Question

Perform the indicated operation. Simplify, if possible.$$\frac{y^{2}-7 y}{y^{2}+8 y+16}+\frac{6 y-20}{y^{2}+8 y+16}$$

Answer

**step1 Add the numerators**

Since the two rational expressions have the same denominator, we can add their numerators directly while keeping the common denominator.

$$ \frac{y^{2}-7 y}{y^{2}+8 y+16}+\frac{6 y-20}{y^{2}+8 y+16} = \frac{(y^{2}-7 y) + (6 y-20)}{y^{2}+8 y+16} $$

**step2 Combine like terms in the numerator**

Combine the like terms in the numerator to simplify the expression.

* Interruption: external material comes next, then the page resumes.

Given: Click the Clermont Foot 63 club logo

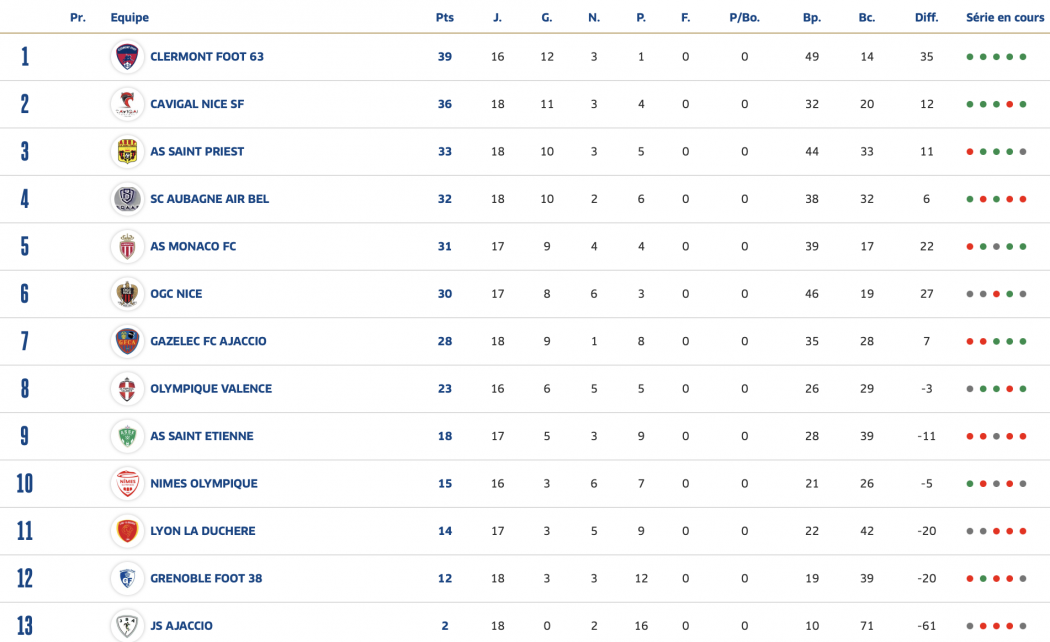Looking at the screenshot, I should click(127, 57).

$$ y^2 - 7y + 6y - 20 = y^2 - y - 20 $$

So the expression becomes:

$$ \frac{y^2 - y - 20}{y^2+8 y+16} $$

**step3 Factor the numerator**

Factor the quadratic expression in the numerator. We need two numbers that multiply to -20 and add to -1. These numbers are -5 and 4.

$$ y^2 - y - 20 = (y-5)(y+4) $$

**step4 Factor the denominator**

Factor the quadratic expression in the denominator. This is a perfect square trinomial of the form $$(a+b)^2 = a^2 + 2ab + b^2$$. Here, $$a=y$$ and $$b=4$$.

$$ y^2+8 y+16 = (y+4)(y+4) = (y+4)^2 $$

**step5 Simplify the rational expression**

Now substitute the factored forms back into the fraction and simplify by canceling any common factors in the numerator and denominator.

$$ \frac{(y-5)(y+4)}{(y+4)(y+4)} $$

Cancel out the common factor $$(y+4)$$.

$$ \frac{y-5}{y+4} $$

Alternative answer

Answer: $\frac{y - 5}{y + 4}$ Explain
This is a question about adding fractions with the same bottom part (denominator) and then simplifying them by finding common factors. . The solving step is:

1. First, I looked at the two fractions. They have the same denominator, which is awesome! It's like adding $\frac{1}{5} + \frac{2}{5} = \frac{1+2}{5}$. So, I just need to add the top parts (numerators) together.
The top parts are $(y^2 - 7y)$ and $(6y - 20)$.
Adding them: $(y^2 - 7y) + (6y - 20)$.

2. Next, I combined the terms in the numerator:
$y^2 - 7y + 6y - 20$
$y^2 - y - 20$ (because $-7y + 6y = -y$)

3. So now my big fraction looks like: $\frac{y^2 - y - 20}{y^2 + 8y + 16}$.
Now, I need to try and simplify it. This means I'll try to break down the top and bottom parts into multiplication groups (we call this factoring!).
For the top part, $y^2 - y - 20$: I thought of two numbers that multiply to -20 and add up to -1. Those numbers are -5 and +4. So, $y^2 - y - 20$ becomes $(y - 5)(y + 4)$.

4. For the bottom part, $y^2 + 8y + 16$: I recognized this as a special kind of multiplication called a perfect square. It's like $(y + 4)$ multiplied by itself, $(y + 4)$. So, $y^2 + 8y + 16$ becomes $(y + 4)(y + 4)$.

5. Now I put my factored parts back into the fraction: $\frac{(y - 5)(y + 4)}{(y + 4)(y + 4)}$.
I noticed that both the top and bottom have a $(y + 4)$ part! I can cancel out one $(y + 4)$ from the top and one from the bottom.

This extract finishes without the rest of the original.